Known MTases that correspond to detected methylated motifs

To identify MTases that can catalyze the methylation reactions of the detected methylated motifs, systematic annotation of MTase genes was performed. Sequence similarity searches against known genes identified 20 MTase genes in nine draft genomes (sequence identities ranged from 23 to 71%) (Table 4). The most abundant group was Type II MTases, followed by Type I and Type III MTases, a trend that is consistent with the general MTase distribution13,47. Several genes encoding REases and DNA sequence-recognition proteins were also detected, and 9 of the 20 MTases (45%) were estimated to constitute RM systems (Table 4). The known motifs of 7 of the 20 MTases were matched to those identified in our metaepigenomic analysis (Table 3). For example, the Thaumarchaeota BD3 genome contained two MTases that showed the best sequence similarities to those that recognize AGCT and GATC motif sequences, which were perfectly congruent with the two motifs detected in our metaepigenomic analysis. It may be notable that these two motifs were also reported in an enrichment-culture study of the closely related genus Candidatus Nitrosomarinus catalina48 and are therefore likely evolutionarily conserved within their group. In the Proteobacteria BS14 genome, a similar one-to-one perfect match was also observed. The two genomes Chloroflexi BS3 and Chloroflexi BD1 were characterized by the same set of three methylated motifs, each of which contained three MTases. No MTase gene was found in the other Chloroflexi genome BS1, likely due to its low estimated genome completeness of 31% (Table 2). Among these MTases, two were most similar to those possessing methylation specificities that were congruent with two of the detected motifs, GANTC and TTAA (the other MTase and motif will be discussed in the next section). Collectively, these observations suggest that metaepigenomic analysis is an effective tool for identifying the methylation systems of environmental prokaryotes.

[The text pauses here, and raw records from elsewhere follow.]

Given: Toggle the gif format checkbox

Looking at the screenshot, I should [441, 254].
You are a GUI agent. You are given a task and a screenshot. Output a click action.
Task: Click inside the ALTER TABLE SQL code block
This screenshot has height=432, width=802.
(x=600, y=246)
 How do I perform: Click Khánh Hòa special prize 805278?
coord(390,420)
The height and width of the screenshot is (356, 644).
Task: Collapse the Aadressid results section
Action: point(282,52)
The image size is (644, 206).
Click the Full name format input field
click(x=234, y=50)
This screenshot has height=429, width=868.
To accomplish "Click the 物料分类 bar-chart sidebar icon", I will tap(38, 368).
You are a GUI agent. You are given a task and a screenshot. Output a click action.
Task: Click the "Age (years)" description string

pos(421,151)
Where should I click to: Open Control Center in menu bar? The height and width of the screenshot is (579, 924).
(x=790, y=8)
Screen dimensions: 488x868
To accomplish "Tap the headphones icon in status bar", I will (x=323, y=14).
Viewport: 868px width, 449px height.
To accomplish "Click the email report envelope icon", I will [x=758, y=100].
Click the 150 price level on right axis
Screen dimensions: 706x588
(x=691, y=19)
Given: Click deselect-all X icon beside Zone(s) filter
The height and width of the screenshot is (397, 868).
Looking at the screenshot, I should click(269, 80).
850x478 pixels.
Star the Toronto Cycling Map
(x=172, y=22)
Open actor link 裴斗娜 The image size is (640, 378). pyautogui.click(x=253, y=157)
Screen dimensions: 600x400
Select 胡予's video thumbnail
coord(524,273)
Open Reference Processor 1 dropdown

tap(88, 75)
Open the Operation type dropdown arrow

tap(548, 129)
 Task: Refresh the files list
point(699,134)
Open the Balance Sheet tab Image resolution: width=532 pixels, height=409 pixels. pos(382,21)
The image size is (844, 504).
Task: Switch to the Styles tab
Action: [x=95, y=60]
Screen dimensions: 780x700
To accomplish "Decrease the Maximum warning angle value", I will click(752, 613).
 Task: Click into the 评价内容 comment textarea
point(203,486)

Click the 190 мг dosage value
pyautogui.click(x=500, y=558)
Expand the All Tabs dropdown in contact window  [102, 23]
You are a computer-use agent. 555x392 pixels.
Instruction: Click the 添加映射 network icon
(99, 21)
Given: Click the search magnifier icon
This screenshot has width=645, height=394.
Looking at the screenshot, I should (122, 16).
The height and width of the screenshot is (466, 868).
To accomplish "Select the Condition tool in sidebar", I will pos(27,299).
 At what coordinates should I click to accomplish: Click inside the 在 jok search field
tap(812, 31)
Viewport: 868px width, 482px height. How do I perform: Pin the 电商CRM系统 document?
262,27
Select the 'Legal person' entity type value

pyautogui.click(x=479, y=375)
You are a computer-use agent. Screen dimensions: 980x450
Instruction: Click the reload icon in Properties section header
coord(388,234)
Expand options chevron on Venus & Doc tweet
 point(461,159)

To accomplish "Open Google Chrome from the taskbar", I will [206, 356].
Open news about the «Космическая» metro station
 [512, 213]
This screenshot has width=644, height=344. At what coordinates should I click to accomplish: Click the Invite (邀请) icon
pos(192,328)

Table 4 Detected MTases, REases, and specificity subunit genes

Unexplored diversity of prokaryotic methylation systems

Among the 20 detected MTases, 13 MTases did not show sequence similarities to MTases that recognize the motifs identified in our metaepigenomic analysis (Tables 3 and 4). Although homology search-based MTase identification and recognition motif estimation are frequently conducted in genomic and metagenomic studies, this result suggests that these approaches are not sufficient, and direct observation of DNA methylation is needed to reveal the methylation systems of diverse environmental prokaryotes.

As noted earlier, each of the Chloroflexi BS3 and Chloroflexi BD1 genome had three MTase genes, two of which were congruent to two of the detected motifs. The other MTase from each genome (EMGBS3_12600 and EMGBD1_09320 in Chloroflexi BS3 and Chloroflexi BD1, respectively) showed the highest sequence similarity to an MTase that was reported to recognize ACGGC; however, the other methylated motif detected in the Chloroflexi BS3 and Chloroflexi BD1 genomes was GCWGC.

In the Bacteroidetes BS15 genome, 6 MTases and 11 methylated motifs were detected, but none of the MTases and motifs matched each other. At the methylation type level, five MTases and all of the methylated motifs were of the m6A type. We predicted that the EMGBS15_03820, whose closest homolog was an MTase that exhibits nonspecific m6A methylation activity, is actually a sequence-specific enzyme that recognizes a GAANNNNTTC motif that was detected through metaepigenomic analysis, because the adjacent gene EMGBS15_03830 encodes an REase that targets the same GAANNNNTTC sequence.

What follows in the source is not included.